6. Orang-orang yang mengikuti manhaj salaf, mereka adalah golongan yang selamat dikarenakan mereka berada di atas jalan yang ditempuh oleh Rasulullah dan para sahabatnya. Oleh karena itu, tidaklah mengherankan jika: 

-Al-Imam Abdurrahman bin ‘Amr Al-Auza’i berkata, "“Wajib bagimu untuk mengikuti jejak salaf walaupun banyak orang menolakmu, dan hati-hatilah dari pemahaman/pendapat tokoh-tokoh itu walaupun mereka mengemasnya untukmu dengan kata-kata (yang indah).”"(Asy-Syari’ah, karya Al-Imam Al-Ajurri, hal. 63). 

- Al-Imam Abu Hanifah An Nu’man bin Tsabit berkata, "“Wajib bagimu untuk mengikuti atsar dan jalan yang ditempuh oleh salaf, dan hati-hatilah dari segala yang diada-adakan dalam agama, karena ia adalah bid’ah.”" (Shaunul Manthiq, karya As Suyuthi, hal. 322). 

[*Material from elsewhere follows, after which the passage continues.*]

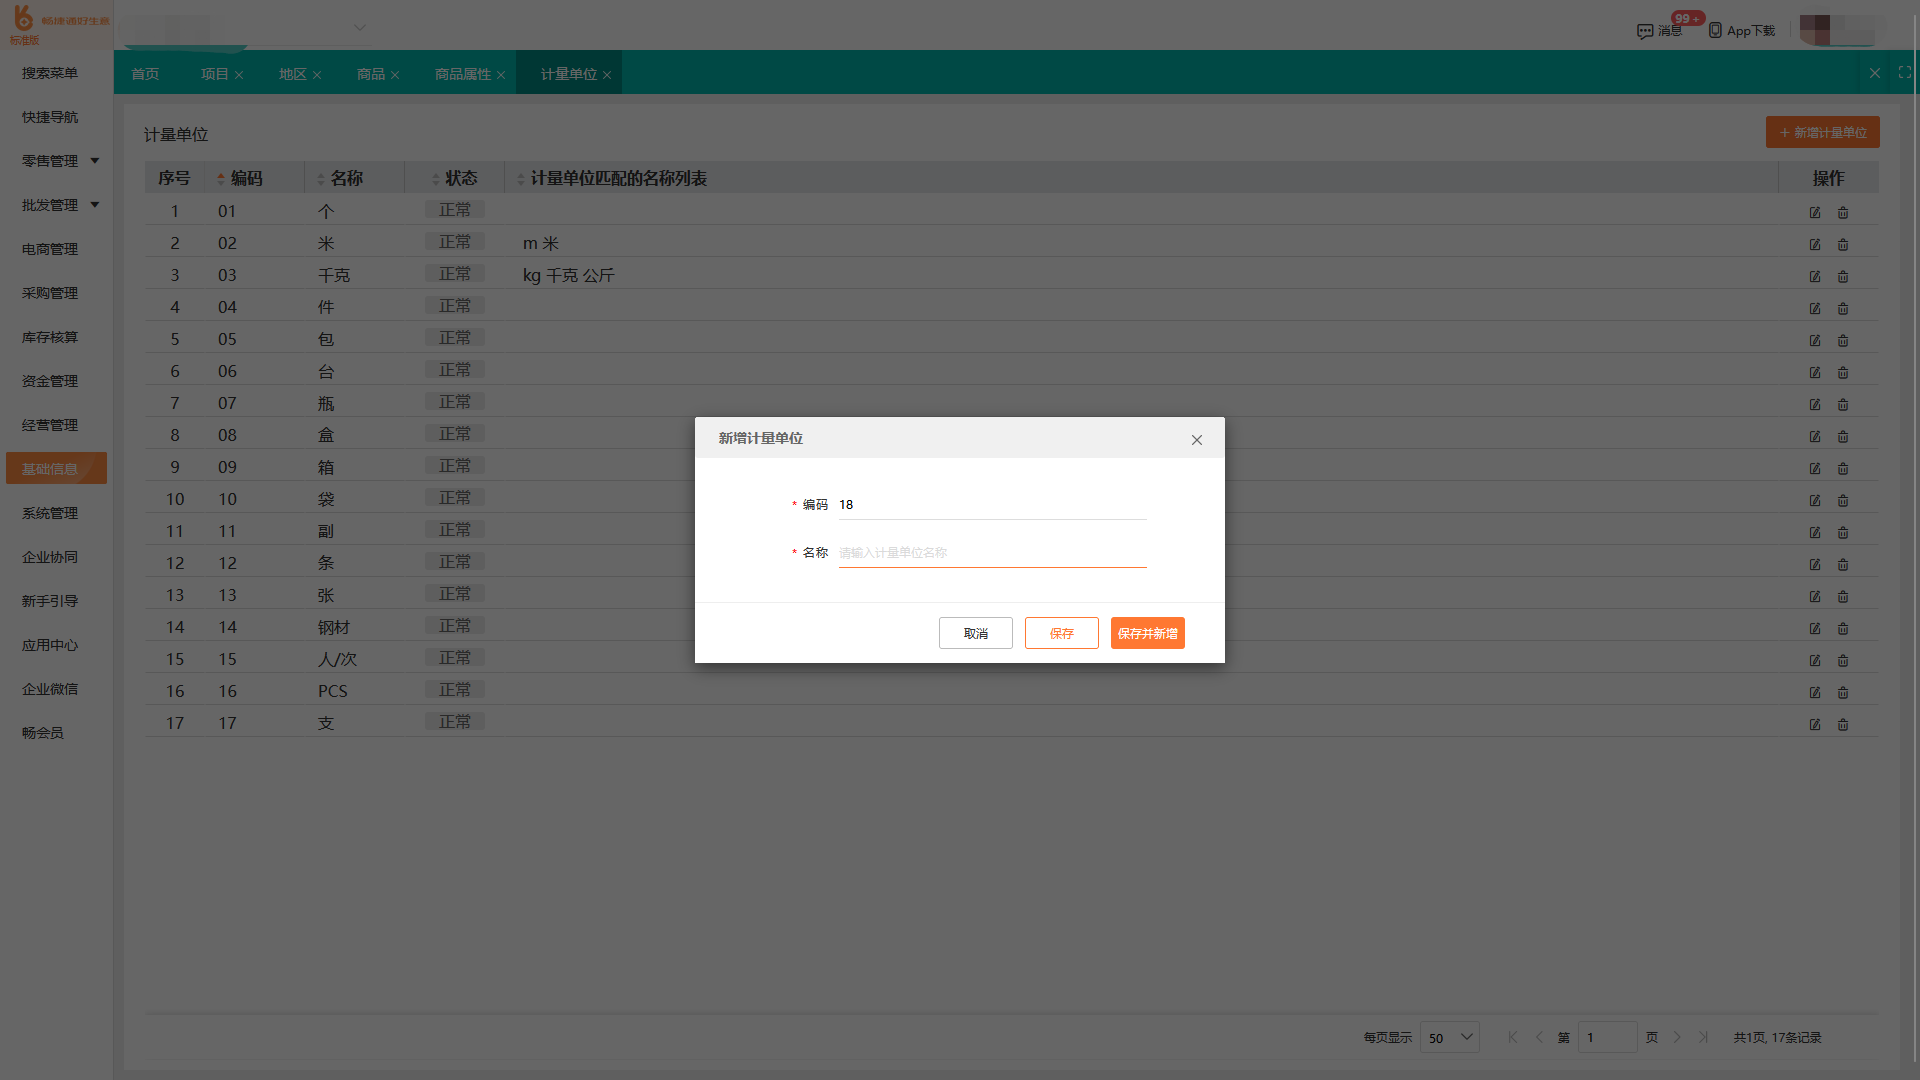This screenshot has height=1080, width=1920.
Task: Click 保存并新增 button in dialog
Action: click(x=1147, y=633)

- Al-Imam As Syathibi berkata, "“Segala apa yang menyelisihi manhaj salaf, maka ia adalah kesesatan.”" (Al-Muwafaqaat, 3/284). 

- Syaikhul Islam Ibnu Taimiyyah berkata, "“Tidak tercela bagi siapa saja yang menampakkan manhaj salaf, berintisab dan bersandar kepadanya, bahkan yang demikian itu disepakati wajib diterima, karena manhaj salaf pasti benar.”" (Majmu’ Fatawa, 4/149). 

Semoga Allah Subhanahu Wa Ta'ala senantiasa membimbing kita untuk mengikuti manhaj salaf di dalam memahami agama Islam ini, mengamalkannya dan berteguh diri di atasnya, sehingga bertemu dengan-Nya dalam keadaan husnul khatimah. Amin Yaa Rabbal ‘Alamin. Wallahu a’lam.